The Sony WF-1000XM3 have touch-sensitive surfaces on each bud for different controls. You can easily control music and calls and can cycle between their ANC and talk-through modes. Holding down the left earbud enters the talk-through mode, and goes back to ANC as soon as you release it. You can also trigger your device’s voice assistant by holding down the right earbud. These commands can be remapped inside the app for both earbuds, but out-of-the-box, these headphones don't offer volume controls on the buds. The touch-sensitive surface is responsive, easy to use, and offers good audio feedback when making inputs. If you prefer a control scheme with physical buttons, check out the Jabra Elite 75t Truly Wireless.
Like most in-ears, the Sony WF-1000XM3 are very breathable. They don’t trap heat inside your ears and you shouldn’t notice a difference in temperature when wearing them. This makes them a good option for sports, as you won’t sweat more than usual.
Like all truly wireless in-ears, these are very compact. You can easily put them inside a pocket or a bag, making them easy to carry around. They also come with a nice hard charging case.
The Sony WF-1000XM3's case is great. It's stylish and feels well-made. The case is a bit bigger than those of some competitors, but it can still easily fit in some pockets or a bag.
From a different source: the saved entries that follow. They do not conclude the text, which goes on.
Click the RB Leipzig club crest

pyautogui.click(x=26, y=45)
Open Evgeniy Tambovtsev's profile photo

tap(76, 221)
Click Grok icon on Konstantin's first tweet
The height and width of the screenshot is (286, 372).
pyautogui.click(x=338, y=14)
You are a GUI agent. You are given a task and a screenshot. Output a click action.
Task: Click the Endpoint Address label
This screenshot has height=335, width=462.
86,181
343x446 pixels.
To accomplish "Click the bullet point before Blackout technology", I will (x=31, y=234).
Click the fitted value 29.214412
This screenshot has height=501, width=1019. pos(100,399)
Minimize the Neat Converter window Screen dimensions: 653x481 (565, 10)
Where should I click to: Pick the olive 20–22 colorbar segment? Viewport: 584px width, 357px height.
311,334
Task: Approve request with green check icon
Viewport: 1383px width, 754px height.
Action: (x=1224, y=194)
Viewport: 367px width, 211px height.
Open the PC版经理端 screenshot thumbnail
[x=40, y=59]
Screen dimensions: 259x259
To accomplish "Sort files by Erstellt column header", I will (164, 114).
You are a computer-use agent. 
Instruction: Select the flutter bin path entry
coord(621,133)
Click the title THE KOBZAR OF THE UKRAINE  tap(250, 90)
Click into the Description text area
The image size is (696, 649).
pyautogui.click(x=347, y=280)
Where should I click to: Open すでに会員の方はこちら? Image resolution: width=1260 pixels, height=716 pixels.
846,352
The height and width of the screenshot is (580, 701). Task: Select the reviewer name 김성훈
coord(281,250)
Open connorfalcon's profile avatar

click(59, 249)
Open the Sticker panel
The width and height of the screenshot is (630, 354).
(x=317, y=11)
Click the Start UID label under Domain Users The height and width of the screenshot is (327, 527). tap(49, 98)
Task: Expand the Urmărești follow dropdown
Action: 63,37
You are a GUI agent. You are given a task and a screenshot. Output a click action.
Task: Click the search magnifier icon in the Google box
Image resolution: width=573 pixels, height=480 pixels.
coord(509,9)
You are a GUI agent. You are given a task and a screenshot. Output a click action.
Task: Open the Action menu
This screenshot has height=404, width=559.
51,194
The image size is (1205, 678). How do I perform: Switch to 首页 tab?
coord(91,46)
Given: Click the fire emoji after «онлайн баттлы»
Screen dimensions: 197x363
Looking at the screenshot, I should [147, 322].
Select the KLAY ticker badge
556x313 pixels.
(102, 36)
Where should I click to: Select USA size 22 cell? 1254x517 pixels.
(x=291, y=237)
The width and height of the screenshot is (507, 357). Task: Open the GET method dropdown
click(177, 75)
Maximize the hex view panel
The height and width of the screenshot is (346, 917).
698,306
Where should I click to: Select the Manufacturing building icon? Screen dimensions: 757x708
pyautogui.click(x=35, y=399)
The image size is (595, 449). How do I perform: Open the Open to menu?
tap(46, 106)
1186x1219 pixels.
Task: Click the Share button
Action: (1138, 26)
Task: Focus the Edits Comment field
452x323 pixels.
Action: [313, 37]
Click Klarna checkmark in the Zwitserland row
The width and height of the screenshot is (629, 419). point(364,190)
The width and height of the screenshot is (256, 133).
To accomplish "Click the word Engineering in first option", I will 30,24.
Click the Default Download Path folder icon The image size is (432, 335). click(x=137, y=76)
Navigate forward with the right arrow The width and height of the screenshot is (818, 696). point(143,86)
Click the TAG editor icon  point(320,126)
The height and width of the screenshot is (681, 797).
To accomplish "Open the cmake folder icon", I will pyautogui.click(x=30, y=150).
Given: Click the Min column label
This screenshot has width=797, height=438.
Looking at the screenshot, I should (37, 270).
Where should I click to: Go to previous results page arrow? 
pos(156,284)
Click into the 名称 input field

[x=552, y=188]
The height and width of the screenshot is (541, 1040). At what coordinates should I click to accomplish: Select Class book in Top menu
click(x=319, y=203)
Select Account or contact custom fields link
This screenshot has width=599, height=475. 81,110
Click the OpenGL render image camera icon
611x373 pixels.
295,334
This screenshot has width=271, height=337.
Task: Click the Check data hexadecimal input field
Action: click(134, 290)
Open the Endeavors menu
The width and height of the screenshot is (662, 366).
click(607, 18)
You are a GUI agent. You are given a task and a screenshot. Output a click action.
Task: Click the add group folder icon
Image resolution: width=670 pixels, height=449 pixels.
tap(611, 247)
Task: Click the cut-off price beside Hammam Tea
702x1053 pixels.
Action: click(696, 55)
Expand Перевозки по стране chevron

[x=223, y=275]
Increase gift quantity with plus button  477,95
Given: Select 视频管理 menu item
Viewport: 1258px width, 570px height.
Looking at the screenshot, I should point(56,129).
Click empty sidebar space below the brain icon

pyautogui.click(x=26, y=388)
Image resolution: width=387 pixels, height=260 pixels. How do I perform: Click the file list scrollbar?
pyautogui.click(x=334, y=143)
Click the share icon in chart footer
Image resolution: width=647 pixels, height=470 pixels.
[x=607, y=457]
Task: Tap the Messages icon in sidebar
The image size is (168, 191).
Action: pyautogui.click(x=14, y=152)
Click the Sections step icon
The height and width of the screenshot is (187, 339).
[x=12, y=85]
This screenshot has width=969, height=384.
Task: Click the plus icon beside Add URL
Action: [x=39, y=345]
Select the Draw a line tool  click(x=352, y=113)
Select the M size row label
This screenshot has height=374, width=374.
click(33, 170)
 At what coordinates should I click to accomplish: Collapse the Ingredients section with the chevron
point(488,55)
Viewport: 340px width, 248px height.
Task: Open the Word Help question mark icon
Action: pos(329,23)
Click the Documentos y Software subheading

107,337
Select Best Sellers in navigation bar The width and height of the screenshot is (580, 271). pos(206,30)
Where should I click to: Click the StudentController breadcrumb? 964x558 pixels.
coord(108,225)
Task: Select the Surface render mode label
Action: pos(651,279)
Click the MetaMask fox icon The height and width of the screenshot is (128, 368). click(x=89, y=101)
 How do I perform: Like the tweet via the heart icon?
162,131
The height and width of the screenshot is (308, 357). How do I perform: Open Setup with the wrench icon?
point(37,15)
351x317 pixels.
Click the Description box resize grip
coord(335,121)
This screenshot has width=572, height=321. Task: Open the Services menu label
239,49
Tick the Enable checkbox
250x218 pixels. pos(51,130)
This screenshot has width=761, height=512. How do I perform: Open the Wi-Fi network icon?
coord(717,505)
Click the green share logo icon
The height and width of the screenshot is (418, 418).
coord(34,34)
It holds the headphones well thanks to magnets and protects the buds from physical damage and scratches.
The Sony WF-1000XM3 are very well-built truly wireless headphones. While they don’t look quite as premium as the Sennheiser Momentum True Wireless, they still feel well-made. The materials used feel like they could survive a few accidental drops without a problem. Even the case feels well-made and gives a high-end impression. Unfortunately, we didn’t find any information on an official IP rating for dust and water resistance. For a water-resistant pair of sports truly wireless headphones, check out the Jaybird Vista Truly Wireless or the IP55-rated Sony WF-SP800N Truly Wireless instead, although we don't currently have a test to measure this.
The Sony WF1000XM3 are decently stable, with caveats. The smallest tip option is quite large, which made finding an air-tight fit a bit harder, especially if you have small ears. They also don’t have any stability fins or ear-hooks. If you like this design but would like something that's more stable, check out the Anker Soundcore Liberty 2 Pro Truly Wireless.
The Sony WF-1000XM3 have a well-balanced, if slightly boomy, default sound profile overall. While they're lacking a touch of low-end bass, which may displease fans of EDM and hip-hop, they're still versatile enough to suit a wide range of musical genres and audio content. If you're not a fan of the way they sound out-of-the-box, you can change their sound profile via a graphic EQ in their companion app.
Their frequency response consistency is remarkable. If you achieve a proper fit and an air-tight seal using the assortment of tips that come with the headphones, then you should be able to get consistent bass and treble delivery every time they use the headphones.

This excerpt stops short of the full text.